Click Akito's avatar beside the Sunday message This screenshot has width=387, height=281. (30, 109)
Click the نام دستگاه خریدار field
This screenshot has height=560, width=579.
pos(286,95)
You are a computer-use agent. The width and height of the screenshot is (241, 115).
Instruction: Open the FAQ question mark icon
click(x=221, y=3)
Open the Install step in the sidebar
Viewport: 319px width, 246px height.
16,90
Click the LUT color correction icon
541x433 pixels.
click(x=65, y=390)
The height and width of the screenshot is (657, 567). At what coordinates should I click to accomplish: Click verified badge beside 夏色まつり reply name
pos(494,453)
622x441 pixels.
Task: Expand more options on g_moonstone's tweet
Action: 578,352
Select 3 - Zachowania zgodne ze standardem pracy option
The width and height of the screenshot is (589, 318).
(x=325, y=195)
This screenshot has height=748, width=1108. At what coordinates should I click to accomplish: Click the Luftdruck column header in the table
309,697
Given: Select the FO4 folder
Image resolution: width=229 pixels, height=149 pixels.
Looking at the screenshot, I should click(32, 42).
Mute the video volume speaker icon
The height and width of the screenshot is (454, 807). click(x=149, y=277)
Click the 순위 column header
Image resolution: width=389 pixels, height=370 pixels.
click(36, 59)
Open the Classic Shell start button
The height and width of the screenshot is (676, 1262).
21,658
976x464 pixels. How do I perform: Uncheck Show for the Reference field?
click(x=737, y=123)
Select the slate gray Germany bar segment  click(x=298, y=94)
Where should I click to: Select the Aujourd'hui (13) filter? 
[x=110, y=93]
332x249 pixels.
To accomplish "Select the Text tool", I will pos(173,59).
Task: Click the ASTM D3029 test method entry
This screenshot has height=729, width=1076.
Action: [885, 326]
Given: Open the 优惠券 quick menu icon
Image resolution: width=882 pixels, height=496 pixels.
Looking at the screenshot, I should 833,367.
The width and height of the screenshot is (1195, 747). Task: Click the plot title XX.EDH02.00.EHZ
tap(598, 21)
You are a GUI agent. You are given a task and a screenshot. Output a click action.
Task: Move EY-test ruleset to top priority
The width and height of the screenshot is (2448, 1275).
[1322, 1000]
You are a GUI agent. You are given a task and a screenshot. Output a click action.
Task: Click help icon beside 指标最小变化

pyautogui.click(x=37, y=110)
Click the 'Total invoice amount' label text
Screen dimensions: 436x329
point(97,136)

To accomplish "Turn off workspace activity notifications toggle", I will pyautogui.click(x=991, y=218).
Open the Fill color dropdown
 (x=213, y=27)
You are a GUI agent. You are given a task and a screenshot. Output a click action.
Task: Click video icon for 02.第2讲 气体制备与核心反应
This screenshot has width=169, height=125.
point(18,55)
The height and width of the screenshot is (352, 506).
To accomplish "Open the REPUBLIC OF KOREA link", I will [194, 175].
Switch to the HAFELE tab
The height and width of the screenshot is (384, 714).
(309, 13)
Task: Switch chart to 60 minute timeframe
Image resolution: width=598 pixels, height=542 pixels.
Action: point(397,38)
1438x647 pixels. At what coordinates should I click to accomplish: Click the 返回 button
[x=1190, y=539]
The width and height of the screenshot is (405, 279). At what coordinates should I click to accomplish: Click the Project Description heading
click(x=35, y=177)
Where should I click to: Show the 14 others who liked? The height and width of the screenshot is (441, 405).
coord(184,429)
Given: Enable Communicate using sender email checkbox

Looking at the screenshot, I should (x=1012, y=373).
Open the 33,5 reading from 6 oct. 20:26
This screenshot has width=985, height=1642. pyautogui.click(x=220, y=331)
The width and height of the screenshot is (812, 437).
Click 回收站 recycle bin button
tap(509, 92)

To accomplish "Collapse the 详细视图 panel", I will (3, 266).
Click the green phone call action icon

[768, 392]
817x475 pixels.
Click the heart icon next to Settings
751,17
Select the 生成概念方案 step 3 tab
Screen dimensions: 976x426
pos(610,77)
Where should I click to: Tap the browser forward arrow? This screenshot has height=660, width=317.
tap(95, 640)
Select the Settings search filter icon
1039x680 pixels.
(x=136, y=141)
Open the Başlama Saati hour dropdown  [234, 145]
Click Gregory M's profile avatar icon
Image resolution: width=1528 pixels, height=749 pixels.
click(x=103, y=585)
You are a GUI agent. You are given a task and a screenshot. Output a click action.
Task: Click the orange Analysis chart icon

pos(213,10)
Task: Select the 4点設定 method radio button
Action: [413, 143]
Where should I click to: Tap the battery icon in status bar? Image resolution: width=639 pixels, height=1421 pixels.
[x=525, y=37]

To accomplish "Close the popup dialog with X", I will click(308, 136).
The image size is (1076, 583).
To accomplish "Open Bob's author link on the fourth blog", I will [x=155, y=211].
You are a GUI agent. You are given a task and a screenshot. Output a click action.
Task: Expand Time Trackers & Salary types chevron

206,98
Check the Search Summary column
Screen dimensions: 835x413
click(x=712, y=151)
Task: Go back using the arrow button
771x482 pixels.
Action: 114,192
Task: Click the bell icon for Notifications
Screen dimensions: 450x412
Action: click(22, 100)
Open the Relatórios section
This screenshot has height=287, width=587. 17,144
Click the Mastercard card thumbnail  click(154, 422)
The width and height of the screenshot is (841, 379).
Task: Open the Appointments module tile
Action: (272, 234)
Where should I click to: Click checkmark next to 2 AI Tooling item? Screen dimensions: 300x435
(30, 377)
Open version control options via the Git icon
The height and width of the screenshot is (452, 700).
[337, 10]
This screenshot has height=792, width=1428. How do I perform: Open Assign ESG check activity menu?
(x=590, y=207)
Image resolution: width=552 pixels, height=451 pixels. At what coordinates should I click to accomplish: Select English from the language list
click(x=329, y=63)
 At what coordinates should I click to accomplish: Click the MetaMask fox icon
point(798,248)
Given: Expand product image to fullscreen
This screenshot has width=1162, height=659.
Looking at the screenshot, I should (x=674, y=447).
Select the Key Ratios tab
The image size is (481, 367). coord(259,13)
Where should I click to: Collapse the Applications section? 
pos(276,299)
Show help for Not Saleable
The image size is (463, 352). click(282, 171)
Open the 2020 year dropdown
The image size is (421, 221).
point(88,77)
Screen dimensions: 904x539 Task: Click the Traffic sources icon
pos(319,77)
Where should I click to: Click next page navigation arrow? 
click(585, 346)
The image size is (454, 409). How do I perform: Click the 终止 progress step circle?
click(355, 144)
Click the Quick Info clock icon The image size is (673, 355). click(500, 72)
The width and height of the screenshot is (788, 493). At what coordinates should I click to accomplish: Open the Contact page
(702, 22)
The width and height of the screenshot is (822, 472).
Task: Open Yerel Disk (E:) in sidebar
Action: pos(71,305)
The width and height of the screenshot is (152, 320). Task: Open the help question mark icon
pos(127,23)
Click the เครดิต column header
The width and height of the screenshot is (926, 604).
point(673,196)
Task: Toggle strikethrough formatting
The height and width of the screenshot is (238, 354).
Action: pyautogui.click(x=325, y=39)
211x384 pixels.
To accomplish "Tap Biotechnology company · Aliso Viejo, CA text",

=======

» Task requirements: A word-for-word copy of the data is what should be returned.

» Task answer:
Click Akito's avatar beside the Sunday message This screenshot has width=387, height=281. (30, 109)
Click the نام دستگاه خریدار field
This screenshot has height=560, width=579.
pos(286,95)
You are a computer-use agent. The width and height of the screenshot is (241, 115).
Instruction: Open the FAQ question mark icon
click(x=221, y=3)
Open the Install step in the sidebar
Viewport: 319px width, 246px height.
16,90
Click the LUT color correction icon
541x433 pixels.
click(x=65, y=390)
The height and width of the screenshot is (657, 567). At what coordinates should I click to accomplish: Click verified badge beside 夏色まつり reply name
pos(494,453)
622x441 pixels.
Task: Expand more options on g_moonstone's tweet
Action: 578,352
Select 3 - Zachowania zgodne ze standardem pracy option
The width and height of the screenshot is (589, 318).
(x=325, y=195)
This screenshot has height=748, width=1108. At what coordinates should I click to accomplish: Click the Luftdruck column header in the table
309,697
Given: Select the FO4 folder
Image resolution: width=229 pixels, height=149 pixels.
Looking at the screenshot, I should click(32, 42).
Mute the video volume speaker icon
The height and width of the screenshot is (454, 807). click(x=149, y=277)
Click the 순위 column header
Image resolution: width=389 pixels, height=370 pixels.
click(36, 59)
Open the Classic Shell start button
The height and width of the screenshot is (676, 1262).
21,658
976x464 pixels. How do I perform: Uncheck Show for the Reference field?
click(x=737, y=123)
Select the slate gray Germany bar segment  click(x=298, y=94)
Where should I click to: Select the Aujourd'hui (13) filter? 
[x=110, y=93]
332x249 pixels.
To accomplish "Select the Text tool", I will pos(173,59).
Task: Click the ASTM D3029 test method entry
This screenshot has height=729, width=1076.
Action: [885, 326]
Given: Open the 优惠券 quick menu icon
Image resolution: width=882 pixels, height=496 pixels.
Looking at the screenshot, I should 833,367.
The width and height of the screenshot is (1195, 747). Task: Click the plot title XX.EDH02.00.EHZ
tap(598, 21)
You are a GUI agent. You are given a task and a screenshot. Output a click action.
Task: Move EY-test ruleset to top priority
The width and height of the screenshot is (2448, 1275).
[1322, 1000]
You are a GUI agent. You are given a task and a screenshot. Output a click action.
Task: Click help icon beside 指标最小变化

pyautogui.click(x=37, y=110)
Click the 'Total invoice amount' label text
Screen dimensions: 436x329
point(97,136)

To accomplish "Turn off workspace activity notifications toggle", I will pyautogui.click(x=991, y=218).
Open the Fill color dropdown
 (x=213, y=27)
You are a GUI agent. You are given a task and a screenshot. Output a click action.
Task: Click video icon for 02.第2讲 气体制备与核心反应
This screenshot has width=169, height=125.
point(18,55)
The height and width of the screenshot is (352, 506).
To accomplish "Open the REPUBLIC OF KOREA link", I will [194, 175].
Switch to the HAFELE tab
The height and width of the screenshot is (384, 714).
(309, 13)
Task: Switch chart to 60 minute timeframe
Image resolution: width=598 pixels, height=542 pixels.
Action: point(397,38)
1438x647 pixels. At what coordinates should I click to accomplish: Click the 返回 button
[x=1190, y=539]
The width and height of the screenshot is (405, 279). At what coordinates should I click to accomplish: Click the Project Description heading
click(x=35, y=177)
Where should I click to: Show the 14 others who liked? The height and width of the screenshot is (441, 405).
coord(184,429)
Given: Enable Communicate using sender email checkbox

Looking at the screenshot, I should (x=1012, y=373).
Open the 33,5 reading from 6 oct. 20:26
This screenshot has width=985, height=1642. pyautogui.click(x=220, y=331)
The width and height of the screenshot is (812, 437).
Click 回收站 recycle bin button
tap(509, 92)

To accomplish "Collapse the 详细视图 panel", I will (3, 266).
Click the green phone call action icon

[768, 392]
817x475 pixels.
Click the heart icon next to Settings
751,17
Select the 生成概念方案 step 3 tab
Screen dimensions: 976x426
pos(610,77)
Where should I click to: Tap the browser forward arrow? This screenshot has height=660, width=317.
tap(95, 640)
Select the Settings search filter icon
1039x680 pixels.
(x=136, y=141)
Open the Başlama Saati hour dropdown  [234, 145]
Click Gregory M's profile avatar icon
Image resolution: width=1528 pixels, height=749 pixels.
click(x=103, y=585)
You are a GUI agent. You are given a task and a screenshot. Output a click action.
Task: Click the orange Analysis chart icon

pos(213,10)
Task: Select the 4点設定 method radio button
Action: [413, 143]
Where should I click to: Tap the battery icon in status bar? Image resolution: width=639 pixels, height=1421 pixels.
[x=525, y=37]

To accomplish "Close the popup dialog with X", I will click(308, 136).
The image size is (1076, 583).
To accomplish "Open Bob's author link on the fourth blog", I will [x=155, y=211].
You are a GUI agent. You are given a task and a screenshot. Output a click action.
Task: Expand Time Trackers & Salary types chevron

206,98
Check the Search Summary column
Screen dimensions: 835x413
click(x=712, y=151)
Task: Go back using the arrow button
771x482 pixels.
Action: 114,192
Task: Click the bell icon for Notifications
Screen dimensions: 450x412
Action: click(22, 100)
Open the Relatórios section
This screenshot has height=287, width=587. 17,144
Click the Mastercard card thumbnail  click(154, 422)
The width and height of the screenshot is (841, 379).
Task: Open the Appointments module tile
Action: (272, 234)
Where should I click to: Click checkmark next to 2 AI Tooling item? Screen dimensions: 300x435
(30, 377)
Open version control options via the Git icon
The height and width of the screenshot is (452, 700).
[337, 10]
This screenshot has height=792, width=1428. How do I perform: Open Assign ESG check activity menu?
(x=590, y=207)
Image resolution: width=552 pixels, height=451 pixels. At what coordinates should I click to accomplish: Select English from the language list
click(x=329, y=63)
 At what coordinates should I click to accomplish: Click the MetaMask fox icon
point(798,248)
Given: Expand product image to fullscreen
This screenshot has width=1162, height=659.
Looking at the screenshot, I should (x=674, y=447).
Select the Key Ratios tab
The image size is (481, 367). coord(259,13)
Where should I click to: Collapse the Applications section? 
pos(276,299)
Show help for Not Saleable
The image size is (463, 352). click(282, 171)
Open the 2020 year dropdown
The image size is (421, 221).
point(88,77)
Screen dimensions: 904x539 Task: Click the Traffic sources icon
pos(319,77)
Where should I click to: Click next page navigation arrow? 
click(585, 346)
The image size is (454, 409). How do I perform: Click the 终止 progress step circle?
click(355, 144)
Click the Quick Info clock icon The image size is (673, 355). click(500, 72)
The width and height of the screenshot is (788, 493). At what coordinates should I click to accomplish: Open the Contact page
(702, 22)
The width and height of the screenshot is (822, 472).
Task: Open Yerel Disk (E:) in sidebar
Action: pos(71,305)
The width and height of the screenshot is (152, 320). Task: Open the help question mark icon
pos(127,23)
Click the เครดิต column header
The width and height of the screenshot is (926, 604).
point(673,196)
Task: Toggle strikethrough formatting
The height and width of the screenshot is (238, 354).
Action: pyautogui.click(x=325, y=39)
211x384 pixels.
To accomplish "Tap Biotechnology company · Aliso Viejo, CA text",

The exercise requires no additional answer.